*What needs to be done*:
Identify the line in which "Open the 图片" appears, then reproduce that line and all remaining lines of the records word for word.

*Data for processing*:
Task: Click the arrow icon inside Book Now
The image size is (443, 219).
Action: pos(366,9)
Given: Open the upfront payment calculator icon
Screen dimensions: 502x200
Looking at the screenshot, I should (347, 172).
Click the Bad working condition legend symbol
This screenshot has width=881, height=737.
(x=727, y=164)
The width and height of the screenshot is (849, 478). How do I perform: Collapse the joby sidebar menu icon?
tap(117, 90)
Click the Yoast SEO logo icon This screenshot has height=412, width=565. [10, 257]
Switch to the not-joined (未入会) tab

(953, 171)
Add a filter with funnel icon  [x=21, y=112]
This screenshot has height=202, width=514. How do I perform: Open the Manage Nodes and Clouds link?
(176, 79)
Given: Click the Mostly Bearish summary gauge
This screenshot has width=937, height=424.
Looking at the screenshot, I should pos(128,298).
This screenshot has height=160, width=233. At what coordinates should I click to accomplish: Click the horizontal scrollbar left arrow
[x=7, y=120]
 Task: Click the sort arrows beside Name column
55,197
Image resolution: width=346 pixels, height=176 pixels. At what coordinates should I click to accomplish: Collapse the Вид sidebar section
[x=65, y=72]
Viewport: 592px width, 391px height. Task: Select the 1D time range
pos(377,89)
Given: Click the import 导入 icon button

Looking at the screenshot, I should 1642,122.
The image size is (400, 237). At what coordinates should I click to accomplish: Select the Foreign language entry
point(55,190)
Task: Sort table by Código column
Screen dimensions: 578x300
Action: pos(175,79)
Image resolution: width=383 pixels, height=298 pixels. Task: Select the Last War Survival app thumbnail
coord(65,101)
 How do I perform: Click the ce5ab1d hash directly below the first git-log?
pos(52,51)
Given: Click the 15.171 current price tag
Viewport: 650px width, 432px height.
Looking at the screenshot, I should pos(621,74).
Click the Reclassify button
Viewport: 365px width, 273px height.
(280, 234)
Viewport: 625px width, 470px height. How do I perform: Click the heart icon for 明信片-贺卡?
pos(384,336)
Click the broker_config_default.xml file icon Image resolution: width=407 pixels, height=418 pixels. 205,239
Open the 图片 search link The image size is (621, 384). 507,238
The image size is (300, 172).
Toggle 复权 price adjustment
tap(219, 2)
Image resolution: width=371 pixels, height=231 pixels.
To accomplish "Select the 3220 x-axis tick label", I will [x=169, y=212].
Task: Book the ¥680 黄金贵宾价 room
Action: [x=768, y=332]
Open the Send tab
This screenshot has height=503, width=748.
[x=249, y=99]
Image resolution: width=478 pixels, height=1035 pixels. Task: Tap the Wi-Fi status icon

*Task output*:
Open the 图片 search link The image size is (621, 384). 507,238
The image size is (300, 172).
Toggle 复权 price adjustment
tap(219, 2)
Image resolution: width=371 pixels, height=231 pixels.
To accomplish "Select the 3220 x-axis tick label", I will [x=169, y=212].
Task: Book the ¥680 黄金贵宾价 room
Action: [x=768, y=332]
Open the Send tab
This screenshot has height=503, width=748.
[x=249, y=99]
Image resolution: width=478 pixels, height=1035 pixels. Task: Tap the Wi-Fi status icon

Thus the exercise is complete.